Question

Find the length of the curve $$x=\dfrac{y^{3}}{6}+\dfrac{1}{2y}$$ between $$2\leq y\leq3$$.

Answer

**step1** Understanding the Problem

The problem asks for the length of a curve defined by the equation $$x=\frac{y^{3}}{6}+\frac{1}{2y}$$ between the y-values of 2 and 3. This is a problem that requires the application of calculus, specifically the arc length formula for a curve defined as $$x=f(y)$$.

**step2** Identifying the Arc Length Formula

To find the length (L) of a curve given by $$x=f(y)$$ from $$y=y_1$$ to $$y=y_2$$, the formula used is:
$$L = \int_{y_1}^{y_2} \sqrt{1 + \left(\frac{dx}{dy}\right)^2} dy$$
This formula requires us to first find the derivative of $$x$$ with respect to $$y$$, square it, add 1, take the square root, and then integrate over the given interval.

**step3** Calculating the Derivative of x with Respect to y

First, we need to find the derivative of $$x$$ with respect to $$y$$. The given equation is $$x = \frac{y^3}{6} + \frac{1}{2y}$$.
We can rewrite the second term using negative exponents: $$x = \frac{1}{6}y^3 + \frac{1}{2}y^{-1}$$.

• Parts of the exercise:
• 1. In the arc length solution, between which values of y is the length of the curve to be found?
• 2. Continue the arc length solution from the point where it stops.

• Excerpted records:
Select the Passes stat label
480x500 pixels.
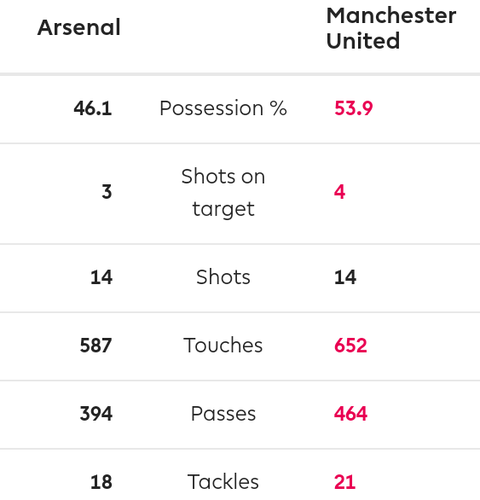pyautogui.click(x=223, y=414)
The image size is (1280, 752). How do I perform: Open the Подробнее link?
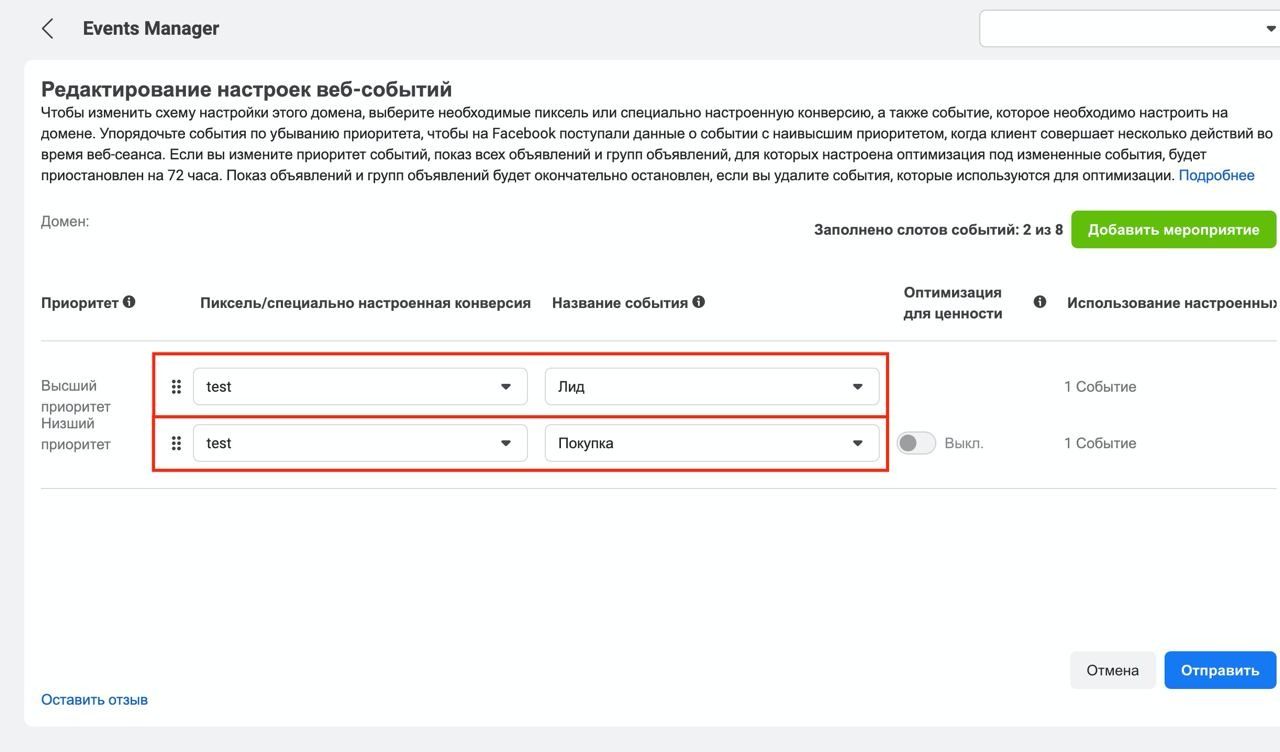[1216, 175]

• Outputs for the tasks:
• 1. Between y = 2 and y = 3.

• 2.
Now, we differentiate each term with respect to $$y$$ using the power rule $$(d/dy(y^n) = ny^{n-1})$$:
For the first term: $$\frac{d}{dy}\left(\frac{1}{6}y^3\right) = \frac{1}{6} \cdot 3y^{3-1} = \frac{3y^2}{6} = \frac{y^2}{2}$$
For the second term: $$\frac{d}{dy}\left(\frac{1}{2}y^{-1}\right) = \frac{1}{2} \cdot (-1)y^{-1-1} = -\frac{1}{2}y^{-2} = -\frac{1}{2y^2}$$
Combining these, the derivative $$\frac{dx}{dy}$$ is:
$$\frac{dx}{dy} = \frac{y^2}{2} - \frac{1}{2y^2}$$

**step4** Squaring the Derivative

Next, we square the derivative we found in the previous step:
$$\left(\frac{dx}{dy}\right)^2 = \left(\frac{y^2}{2} - \frac{1}{2y^2}\right)^2$$
This is a binomial squared of the form $$(a-b)^2 = a^2 - 2ab + b^2$$, where $$a = \frac{y^2}{2}$$ and $$b = \frac{1}{2y^2}$$.
Applying the formula:
$$\left(\frac{dx}{dy}\right)^2 = \left(\frac{y^2}{2}\right)^2 - 2\left(\frac{y^2}{2}\right)\left(\frac{1}{2y^2}\right) + \left(\frac{1}{2y^2}\right)^2$$
$$\left(\frac{dx}{dy}\right)^2 = \frac{y^4}{4} - \frac{2y^2}{4y^2} + \frac{1}{4y^4}$$
$$\left(\frac{dx}{dy}\right)^2 = \frac{y^4}{4} - \frac{1}{2} + \frac{1}{4y^4}$$

**step5** Adding 1 to the Squared Derivative

Now, we add 1 to the result obtained in the previous step:
$$1 + \left(\frac{dx}{dy}\right)^2 = 1 + \left(\frac{y^4}{4} - \frac{1}{2} + \frac{1}{4y^4}\right)$$
$$1 + \left(\frac{dx}{dy}\right)^2 = \frac{y^4}{4} + \left(1 - \frac{1}{2}\right) + \frac{1}{4y^4}$$
$$1 + \left(\frac{dx}{dy}\right)^2 = \frac{y^4}{4} + \frac{1}{2} + \frac{1}{4y^4}$$
This expression can be recognized as another perfect square. It matches the form $$(a+b)^2 = a^2 + 2ab + b^2$$, where $$a = \frac{y^2}{2}$$ and $$b = \frac{1}{2y^2}$$.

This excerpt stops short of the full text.